Answer： $x = -\frac{3}{2}$ Explain This is a question about transforming an equation into a simpler "quadratic form" using substitution, and then solving that quadratic equation. . The solving step is: 1. **Spotting the Pattern:** I looked at the equation: $\frac{1}{(x+1)^{2}}+\frac{4}{(x+1)}+4=0$. I noticed that $\frac{1}{x+1}$ appeared twice – once by itself and once squared. This is a big hint! 2. **Making a Substitution:** To make the equation look much simpler, I decided to give $\frac{1}{x+1}$ a new, temporary name. Let's call it 'y'. So, I said: Let $y = \frac{1}{x+1}$. 3. **Rewriting the Equation:** Now, if $y = \frac{1}{x+1}$, then $y^2$ would be $\left(\frac{1}{x+1}\right)^2$, which is $\frac{1}{(x+1)^2}$. So, our complicated equation magically turned into a much friendlier one: $y^2 + 4y + 4 = 0$. 4. **Solving the Simpler Equation:** This new equation, $y^2 + 4y + 4 = 0$, is a special kind of quadratic equation called a "perfect square trinomial." It can be factored as $(y+2)(y+2) = 0$, or even shorter, $(y+2)^2 = 0$. For $(y+2)^2$ to be zero, the part inside the parentheses, $(y+2)$, must be zero.

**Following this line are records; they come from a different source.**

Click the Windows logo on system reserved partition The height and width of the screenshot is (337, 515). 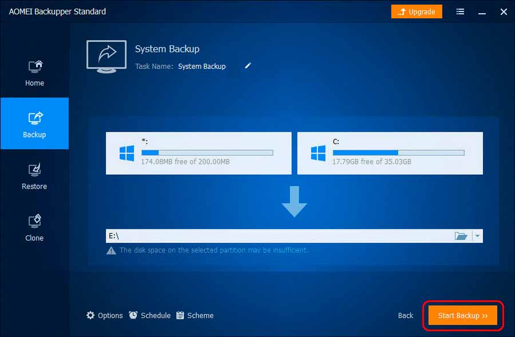pyautogui.click(x=126, y=153)
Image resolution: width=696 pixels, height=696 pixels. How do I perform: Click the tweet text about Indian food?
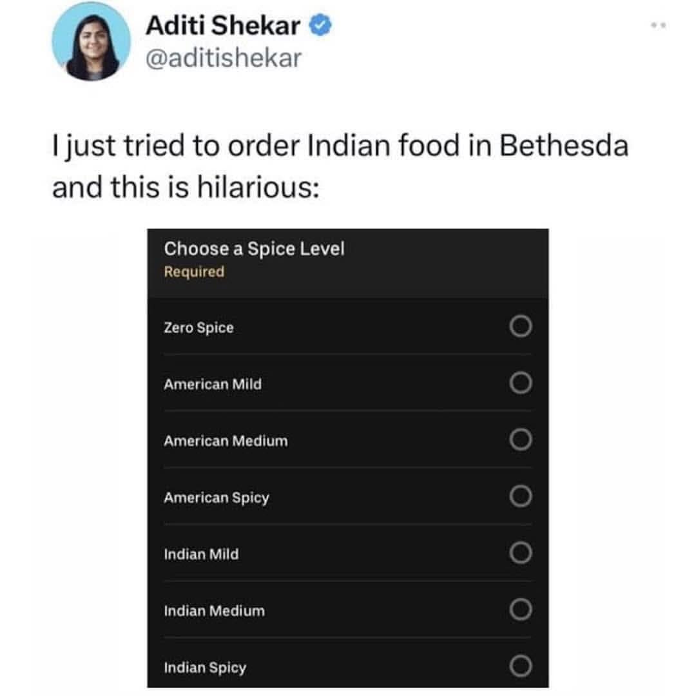(x=340, y=165)
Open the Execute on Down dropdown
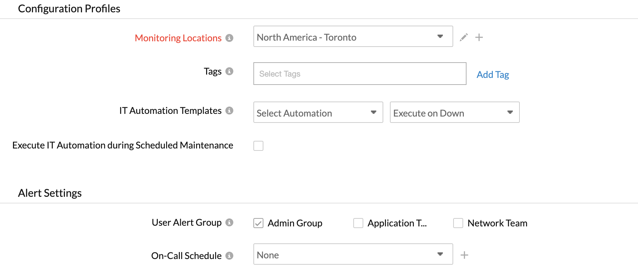The width and height of the screenshot is (638, 279). [x=455, y=113]
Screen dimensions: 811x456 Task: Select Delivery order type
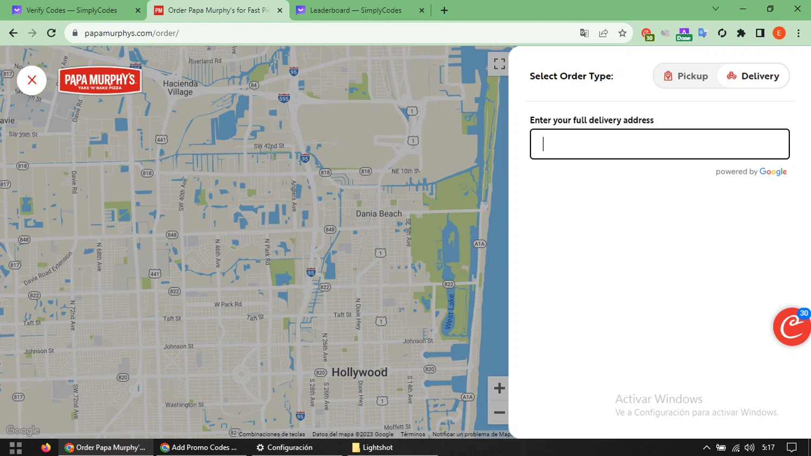[753, 76]
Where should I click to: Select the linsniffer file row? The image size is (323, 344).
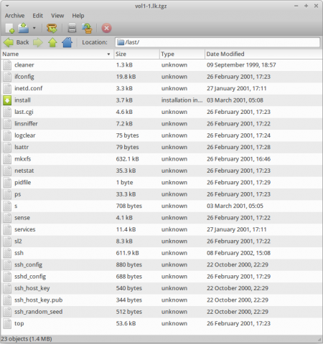(x=162, y=124)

So, $y+2 = 0$. This means $y = -2$. 5. **Substituting Back to Find 'x':** We found what 'y' is, but the original problem was about 'x'! So, I put our value of 'y' back into our substitution from step 2: $y = \frac{1}{x+1}$. Since $y = -2$, we have $-2 = \frac{1}{x+1}$. 6. **Solving for 'x':** To get 'x' by itself, I first multiplied both sides of the equation by $(x+1)$ to get rid of the fraction: $-2(x+1) = 1$ Then, I distributed the $-2$: $-2x - 2 = 1$ Next, I added 2 to both sides of the equation to start isolating 'x': $-2x = 1 + 2$ $-2x = 3$ Finally, I divided both sides by -2 to find the value of 'x': $x = -\frac{3}{2}$ 7. **Final Check:** It's important to make sure our solution doesn't make any denominators zero in the original equation. If $x=-1$, then $x+1=0$, which isn't allowed. Our answer $x = -\frac{3}{2}$ is not $-1$, so it's a valid solution!

Answer

Answer： x = -3/2

Explain This is a question about solving equations that look a bit complicated at first, but can be made simpler by using a substitution trick to turn them into a basic quadratic equation . The solving step is:

First, I looked at the equation: 1/(x+1)^2 + 4/(x+1) + 4 = 0. I noticed that the part 1/(x+1) was showing up more than once! It was squared in the first term and just itself in the second term.
This gave me a great idea! I decided to pretend that 1/(x+1) was just a simpler letter, like y. So, I wrote down: Let y = 1/(x+1).
Now, I replaced all the 1/(x+1) parts in the original equation with y.
- 1/(x+1)^2 became y^2.
- 4/(x+1) became 4y.
- So, the whole equation looked much friendlier: y^2 + 4y + 4 = 0.
This new equation, y^2 + 4y + 4 = 0, is a special kind of quadratic equation! I recognized that it's a perfect square: (y + 2)^2 = 0.
To solve for y, I just needed to take the square root of both sides (or think about what number y+2 has to be if its square is 0). This means y + 2 must be 0.
If y + 2 = 0, then y = -2.
But I'm not looking for y, I'm looking for x! So, I remembered my substitution from step 2: y = 1/(x+1). Now I know y is -2, so I can write: -2 = 1/(x+1).
To find x, I multiplied both sides by (x+1): -2 * (x+1) = 1.
Then, I distributed the -2: -2x - 2 = 1.
Next, I wanted to get x all by itself, so I added 2 to both sides: -2x = 1 + 2, which means -2x = 3.
Finally, to find x, I divided both sides by -2: x = 3 / -2. So, x = -3/2.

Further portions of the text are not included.